Stored items
——

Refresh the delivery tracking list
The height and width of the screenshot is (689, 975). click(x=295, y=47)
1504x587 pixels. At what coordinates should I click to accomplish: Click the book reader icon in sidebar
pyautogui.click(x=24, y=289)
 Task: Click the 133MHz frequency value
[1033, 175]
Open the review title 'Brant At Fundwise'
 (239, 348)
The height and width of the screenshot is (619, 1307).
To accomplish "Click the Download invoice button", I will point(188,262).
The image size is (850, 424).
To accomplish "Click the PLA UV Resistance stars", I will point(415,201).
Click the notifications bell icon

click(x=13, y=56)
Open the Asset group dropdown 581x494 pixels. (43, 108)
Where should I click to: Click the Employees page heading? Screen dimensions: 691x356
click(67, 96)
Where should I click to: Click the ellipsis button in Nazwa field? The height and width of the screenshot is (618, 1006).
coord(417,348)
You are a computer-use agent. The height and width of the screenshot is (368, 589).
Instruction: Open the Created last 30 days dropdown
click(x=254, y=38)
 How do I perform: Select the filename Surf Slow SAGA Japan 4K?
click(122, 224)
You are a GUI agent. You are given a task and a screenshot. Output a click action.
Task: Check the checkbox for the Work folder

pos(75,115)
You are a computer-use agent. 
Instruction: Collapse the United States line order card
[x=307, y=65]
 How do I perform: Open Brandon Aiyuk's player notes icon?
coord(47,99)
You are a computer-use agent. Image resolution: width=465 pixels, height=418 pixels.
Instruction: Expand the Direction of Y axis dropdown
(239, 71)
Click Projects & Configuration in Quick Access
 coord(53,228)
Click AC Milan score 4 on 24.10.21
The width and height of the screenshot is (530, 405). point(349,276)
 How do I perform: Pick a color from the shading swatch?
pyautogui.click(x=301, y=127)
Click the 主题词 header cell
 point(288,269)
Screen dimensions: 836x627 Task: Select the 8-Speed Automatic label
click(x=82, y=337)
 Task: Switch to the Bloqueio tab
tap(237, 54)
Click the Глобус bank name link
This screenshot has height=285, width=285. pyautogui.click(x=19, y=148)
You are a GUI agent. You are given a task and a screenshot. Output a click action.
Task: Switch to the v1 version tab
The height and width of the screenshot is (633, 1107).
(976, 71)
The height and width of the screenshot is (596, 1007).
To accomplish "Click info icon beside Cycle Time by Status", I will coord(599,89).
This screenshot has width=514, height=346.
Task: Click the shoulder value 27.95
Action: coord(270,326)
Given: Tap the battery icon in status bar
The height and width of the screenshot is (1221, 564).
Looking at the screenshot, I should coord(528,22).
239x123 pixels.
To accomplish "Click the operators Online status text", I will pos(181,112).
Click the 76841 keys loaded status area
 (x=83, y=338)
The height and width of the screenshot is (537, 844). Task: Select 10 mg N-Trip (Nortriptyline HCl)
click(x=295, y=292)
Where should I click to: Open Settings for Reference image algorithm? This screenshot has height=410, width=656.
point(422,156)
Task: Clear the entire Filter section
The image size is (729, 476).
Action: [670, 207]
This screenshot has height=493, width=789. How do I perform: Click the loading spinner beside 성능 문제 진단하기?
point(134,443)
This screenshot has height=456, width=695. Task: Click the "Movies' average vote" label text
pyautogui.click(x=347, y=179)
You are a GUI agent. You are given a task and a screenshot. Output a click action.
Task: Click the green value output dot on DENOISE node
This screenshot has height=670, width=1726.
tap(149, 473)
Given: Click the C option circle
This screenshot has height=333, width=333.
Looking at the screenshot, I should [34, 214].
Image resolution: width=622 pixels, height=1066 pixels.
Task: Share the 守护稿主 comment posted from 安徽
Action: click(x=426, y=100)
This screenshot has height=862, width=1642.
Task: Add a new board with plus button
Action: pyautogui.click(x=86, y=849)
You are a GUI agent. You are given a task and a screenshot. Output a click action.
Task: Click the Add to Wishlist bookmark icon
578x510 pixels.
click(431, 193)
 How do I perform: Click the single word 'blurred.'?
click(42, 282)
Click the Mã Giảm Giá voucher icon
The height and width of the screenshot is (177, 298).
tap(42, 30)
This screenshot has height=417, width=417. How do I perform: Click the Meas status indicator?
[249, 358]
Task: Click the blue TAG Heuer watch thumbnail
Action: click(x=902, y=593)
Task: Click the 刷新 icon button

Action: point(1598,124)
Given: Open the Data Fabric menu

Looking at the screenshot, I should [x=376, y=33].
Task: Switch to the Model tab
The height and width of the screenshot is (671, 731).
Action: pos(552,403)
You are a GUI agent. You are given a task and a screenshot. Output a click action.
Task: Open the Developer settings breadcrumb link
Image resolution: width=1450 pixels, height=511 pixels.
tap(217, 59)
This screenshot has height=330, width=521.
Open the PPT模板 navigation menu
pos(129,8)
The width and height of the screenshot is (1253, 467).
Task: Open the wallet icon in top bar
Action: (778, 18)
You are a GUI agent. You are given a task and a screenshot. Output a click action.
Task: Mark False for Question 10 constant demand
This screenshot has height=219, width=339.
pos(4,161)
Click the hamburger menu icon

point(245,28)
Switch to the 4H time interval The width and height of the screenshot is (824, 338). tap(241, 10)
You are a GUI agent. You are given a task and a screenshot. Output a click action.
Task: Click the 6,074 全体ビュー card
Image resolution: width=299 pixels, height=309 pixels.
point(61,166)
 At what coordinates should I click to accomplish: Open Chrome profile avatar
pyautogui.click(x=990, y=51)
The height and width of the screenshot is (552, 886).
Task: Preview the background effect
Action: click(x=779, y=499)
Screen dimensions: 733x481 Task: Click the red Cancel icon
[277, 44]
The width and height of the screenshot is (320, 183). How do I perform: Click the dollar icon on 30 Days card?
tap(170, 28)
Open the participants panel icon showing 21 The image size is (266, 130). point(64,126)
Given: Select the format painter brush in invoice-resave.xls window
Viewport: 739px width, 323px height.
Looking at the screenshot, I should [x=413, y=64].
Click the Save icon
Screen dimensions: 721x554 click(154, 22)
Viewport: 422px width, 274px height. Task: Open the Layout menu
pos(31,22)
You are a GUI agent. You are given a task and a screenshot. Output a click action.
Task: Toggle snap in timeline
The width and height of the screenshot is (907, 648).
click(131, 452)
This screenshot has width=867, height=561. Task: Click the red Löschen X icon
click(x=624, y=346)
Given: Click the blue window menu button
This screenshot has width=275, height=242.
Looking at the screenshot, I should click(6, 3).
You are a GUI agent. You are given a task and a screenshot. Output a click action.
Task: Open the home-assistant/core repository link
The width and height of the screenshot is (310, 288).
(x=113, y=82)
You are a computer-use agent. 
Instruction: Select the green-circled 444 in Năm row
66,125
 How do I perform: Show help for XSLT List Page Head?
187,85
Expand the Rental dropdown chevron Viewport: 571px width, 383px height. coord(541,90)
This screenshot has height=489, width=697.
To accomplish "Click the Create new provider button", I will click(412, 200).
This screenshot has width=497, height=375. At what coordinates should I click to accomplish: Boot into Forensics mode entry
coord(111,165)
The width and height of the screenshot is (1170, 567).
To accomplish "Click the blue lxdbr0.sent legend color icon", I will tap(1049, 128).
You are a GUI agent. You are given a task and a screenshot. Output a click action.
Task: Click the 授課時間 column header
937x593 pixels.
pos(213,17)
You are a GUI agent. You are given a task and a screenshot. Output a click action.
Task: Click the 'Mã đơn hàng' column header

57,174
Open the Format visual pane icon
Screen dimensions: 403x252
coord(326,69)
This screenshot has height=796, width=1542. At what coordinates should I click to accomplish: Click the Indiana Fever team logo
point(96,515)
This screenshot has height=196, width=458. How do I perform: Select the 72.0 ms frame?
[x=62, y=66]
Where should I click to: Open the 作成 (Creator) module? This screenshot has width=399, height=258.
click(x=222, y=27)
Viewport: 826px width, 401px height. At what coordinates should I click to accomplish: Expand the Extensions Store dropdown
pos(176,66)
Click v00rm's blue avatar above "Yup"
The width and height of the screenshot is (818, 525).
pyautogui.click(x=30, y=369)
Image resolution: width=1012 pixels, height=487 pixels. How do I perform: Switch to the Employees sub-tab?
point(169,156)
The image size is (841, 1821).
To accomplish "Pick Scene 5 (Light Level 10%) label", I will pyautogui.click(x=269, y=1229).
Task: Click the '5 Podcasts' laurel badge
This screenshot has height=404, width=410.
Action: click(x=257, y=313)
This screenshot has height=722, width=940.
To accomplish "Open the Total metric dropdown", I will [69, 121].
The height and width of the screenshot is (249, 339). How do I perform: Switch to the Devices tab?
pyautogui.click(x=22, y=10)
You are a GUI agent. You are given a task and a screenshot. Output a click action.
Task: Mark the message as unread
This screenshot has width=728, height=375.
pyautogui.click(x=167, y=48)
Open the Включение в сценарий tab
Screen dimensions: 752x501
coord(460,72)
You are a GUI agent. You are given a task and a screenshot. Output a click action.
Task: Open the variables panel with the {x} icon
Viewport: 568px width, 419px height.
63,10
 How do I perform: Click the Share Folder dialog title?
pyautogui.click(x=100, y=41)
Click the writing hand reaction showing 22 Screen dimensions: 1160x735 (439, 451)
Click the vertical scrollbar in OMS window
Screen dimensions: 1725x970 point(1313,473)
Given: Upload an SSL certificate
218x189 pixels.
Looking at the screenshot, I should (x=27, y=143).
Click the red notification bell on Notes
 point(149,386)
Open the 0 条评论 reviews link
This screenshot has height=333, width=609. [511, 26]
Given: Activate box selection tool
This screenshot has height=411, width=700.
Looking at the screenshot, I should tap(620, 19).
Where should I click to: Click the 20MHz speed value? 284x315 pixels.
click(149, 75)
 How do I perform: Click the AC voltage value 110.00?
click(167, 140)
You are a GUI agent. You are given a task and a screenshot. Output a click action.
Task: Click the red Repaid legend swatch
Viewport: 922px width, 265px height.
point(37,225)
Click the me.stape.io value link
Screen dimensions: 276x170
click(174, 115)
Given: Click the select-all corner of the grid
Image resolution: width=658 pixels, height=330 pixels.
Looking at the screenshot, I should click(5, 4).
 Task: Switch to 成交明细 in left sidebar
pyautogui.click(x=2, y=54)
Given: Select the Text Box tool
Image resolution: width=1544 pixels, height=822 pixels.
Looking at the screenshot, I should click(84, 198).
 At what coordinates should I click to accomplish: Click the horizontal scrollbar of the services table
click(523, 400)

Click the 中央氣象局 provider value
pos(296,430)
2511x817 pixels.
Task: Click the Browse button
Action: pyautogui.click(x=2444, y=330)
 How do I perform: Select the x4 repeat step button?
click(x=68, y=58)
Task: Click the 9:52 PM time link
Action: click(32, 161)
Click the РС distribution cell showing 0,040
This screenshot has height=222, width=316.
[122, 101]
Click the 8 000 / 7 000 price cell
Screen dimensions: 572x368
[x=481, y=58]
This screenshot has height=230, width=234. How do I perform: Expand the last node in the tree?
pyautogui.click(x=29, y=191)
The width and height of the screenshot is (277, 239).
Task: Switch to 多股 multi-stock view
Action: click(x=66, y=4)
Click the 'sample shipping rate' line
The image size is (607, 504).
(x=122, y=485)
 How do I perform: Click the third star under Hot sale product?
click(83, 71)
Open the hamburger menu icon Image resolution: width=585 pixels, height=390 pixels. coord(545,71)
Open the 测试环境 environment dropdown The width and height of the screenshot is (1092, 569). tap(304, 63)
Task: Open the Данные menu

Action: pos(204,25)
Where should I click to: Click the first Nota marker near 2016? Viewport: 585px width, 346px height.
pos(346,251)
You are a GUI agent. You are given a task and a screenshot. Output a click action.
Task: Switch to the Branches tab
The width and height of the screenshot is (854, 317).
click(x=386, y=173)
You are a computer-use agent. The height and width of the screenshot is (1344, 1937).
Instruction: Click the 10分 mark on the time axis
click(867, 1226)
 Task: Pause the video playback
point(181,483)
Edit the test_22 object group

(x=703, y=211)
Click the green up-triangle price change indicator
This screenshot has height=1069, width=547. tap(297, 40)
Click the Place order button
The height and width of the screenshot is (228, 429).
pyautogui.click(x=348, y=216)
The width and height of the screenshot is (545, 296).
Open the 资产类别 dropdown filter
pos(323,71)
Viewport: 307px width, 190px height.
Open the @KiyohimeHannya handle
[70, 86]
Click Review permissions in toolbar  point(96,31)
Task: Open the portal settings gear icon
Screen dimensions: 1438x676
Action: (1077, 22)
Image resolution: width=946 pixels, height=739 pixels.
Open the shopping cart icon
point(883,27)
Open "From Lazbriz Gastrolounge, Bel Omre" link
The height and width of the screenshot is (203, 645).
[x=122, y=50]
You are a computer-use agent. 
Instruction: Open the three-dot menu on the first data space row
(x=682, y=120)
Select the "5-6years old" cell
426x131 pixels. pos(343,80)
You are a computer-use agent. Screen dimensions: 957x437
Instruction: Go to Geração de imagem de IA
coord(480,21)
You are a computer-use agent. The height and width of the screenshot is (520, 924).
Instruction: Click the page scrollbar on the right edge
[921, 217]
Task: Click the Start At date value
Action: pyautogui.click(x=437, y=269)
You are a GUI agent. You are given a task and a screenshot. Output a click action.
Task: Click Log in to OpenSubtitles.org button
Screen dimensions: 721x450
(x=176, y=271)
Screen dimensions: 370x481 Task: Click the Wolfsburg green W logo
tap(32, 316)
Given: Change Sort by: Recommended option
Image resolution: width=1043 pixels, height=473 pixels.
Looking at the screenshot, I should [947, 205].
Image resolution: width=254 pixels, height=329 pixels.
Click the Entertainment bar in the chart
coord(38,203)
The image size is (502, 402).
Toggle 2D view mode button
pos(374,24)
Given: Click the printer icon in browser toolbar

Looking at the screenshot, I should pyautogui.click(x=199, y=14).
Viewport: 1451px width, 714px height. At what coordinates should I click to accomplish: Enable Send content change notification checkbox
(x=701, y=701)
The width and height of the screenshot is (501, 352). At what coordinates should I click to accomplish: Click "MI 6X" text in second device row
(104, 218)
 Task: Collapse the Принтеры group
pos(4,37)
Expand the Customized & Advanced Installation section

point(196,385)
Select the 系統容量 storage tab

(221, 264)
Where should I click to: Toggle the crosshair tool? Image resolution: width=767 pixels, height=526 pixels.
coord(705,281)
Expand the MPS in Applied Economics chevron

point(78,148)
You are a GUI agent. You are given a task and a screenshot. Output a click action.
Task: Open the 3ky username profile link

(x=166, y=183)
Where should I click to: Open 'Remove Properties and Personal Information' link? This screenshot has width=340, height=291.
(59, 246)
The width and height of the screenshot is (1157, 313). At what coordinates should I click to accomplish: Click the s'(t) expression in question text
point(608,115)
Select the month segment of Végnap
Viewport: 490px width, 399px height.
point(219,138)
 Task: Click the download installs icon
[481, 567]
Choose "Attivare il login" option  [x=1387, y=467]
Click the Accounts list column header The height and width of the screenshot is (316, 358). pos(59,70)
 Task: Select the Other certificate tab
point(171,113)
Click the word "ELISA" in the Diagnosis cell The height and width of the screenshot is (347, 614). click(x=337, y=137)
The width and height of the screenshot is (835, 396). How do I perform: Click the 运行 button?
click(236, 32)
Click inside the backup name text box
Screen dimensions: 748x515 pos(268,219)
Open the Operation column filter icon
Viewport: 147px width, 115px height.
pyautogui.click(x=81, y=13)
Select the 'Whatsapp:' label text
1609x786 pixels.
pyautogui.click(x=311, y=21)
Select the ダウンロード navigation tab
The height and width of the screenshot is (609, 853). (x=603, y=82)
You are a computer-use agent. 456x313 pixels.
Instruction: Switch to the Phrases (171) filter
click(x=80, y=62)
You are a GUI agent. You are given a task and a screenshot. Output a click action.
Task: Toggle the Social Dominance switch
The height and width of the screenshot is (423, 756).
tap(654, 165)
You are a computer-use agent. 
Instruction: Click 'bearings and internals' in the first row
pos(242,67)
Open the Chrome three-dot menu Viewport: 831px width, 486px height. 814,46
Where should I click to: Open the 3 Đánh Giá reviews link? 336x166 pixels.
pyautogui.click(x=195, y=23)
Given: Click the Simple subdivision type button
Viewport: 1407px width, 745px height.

——

§ **TASK OBJECTIVE**
Output the lines above between the one holding "Task: Click the 'Mã đơn hàng' column header" and the one holding "Click the writing", inclusive, with nothing before or after them.

§ **RESPONSE TO THE TASK**
Task: Click the 'Mã đơn hàng' column header

57,174
Open the Format visual pane icon
Screen dimensions: 403x252
coord(326,69)
This screenshot has height=796, width=1542. At what coordinates should I click to accomplish: Click the Indiana Fever team logo
point(96,515)
This screenshot has height=196, width=458. How do I perform: Select the 72.0 ms frame?
[x=62, y=66]
Where should I click to: Open the 作成 (Creator) module? This screenshot has width=399, height=258.
click(x=222, y=27)
Viewport: 826px width, 401px height. At what coordinates should I click to accomplish: Expand the Extensions Store dropdown
pos(176,66)
Click v00rm's blue avatar above "Yup"
The width and height of the screenshot is (818, 525).
pyautogui.click(x=30, y=369)
Image resolution: width=1012 pixels, height=487 pixels. How do I perform: Switch to the Employees sub-tab?
point(169,156)
The image size is (841, 1821).
To accomplish "Pick Scene 5 (Light Level 10%) label", I will pyautogui.click(x=269, y=1229).
Task: Click the '5 Podcasts' laurel badge
This screenshot has height=404, width=410.
Action: click(x=257, y=313)
This screenshot has height=722, width=940.
To accomplish "Open the Total metric dropdown", I will [69, 121].
The height and width of the screenshot is (249, 339). How do I perform: Switch to the Devices tab?
pyautogui.click(x=22, y=10)
You are a GUI agent. You are given a task and a screenshot. Output a click action.
Task: Mark the message as unread
This screenshot has width=728, height=375.
pyautogui.click(x=167, y=48)
Open the Включение в сценарий tab
Screen dimensions: 752x501
coord(460,72)
You are a GUI agent. You are given a task and a screenshot. Output a click action.
Task: Open the variables panel with the {x} icon
Viewport: 568px width, 419px height.
63,10
 How do I perform: Click the Share Folder dialog title?
pyautogui.click(x=100, y=41)
Click the writing hand reaction showing 22 Screen dimensions: 1160x735 (439, 451)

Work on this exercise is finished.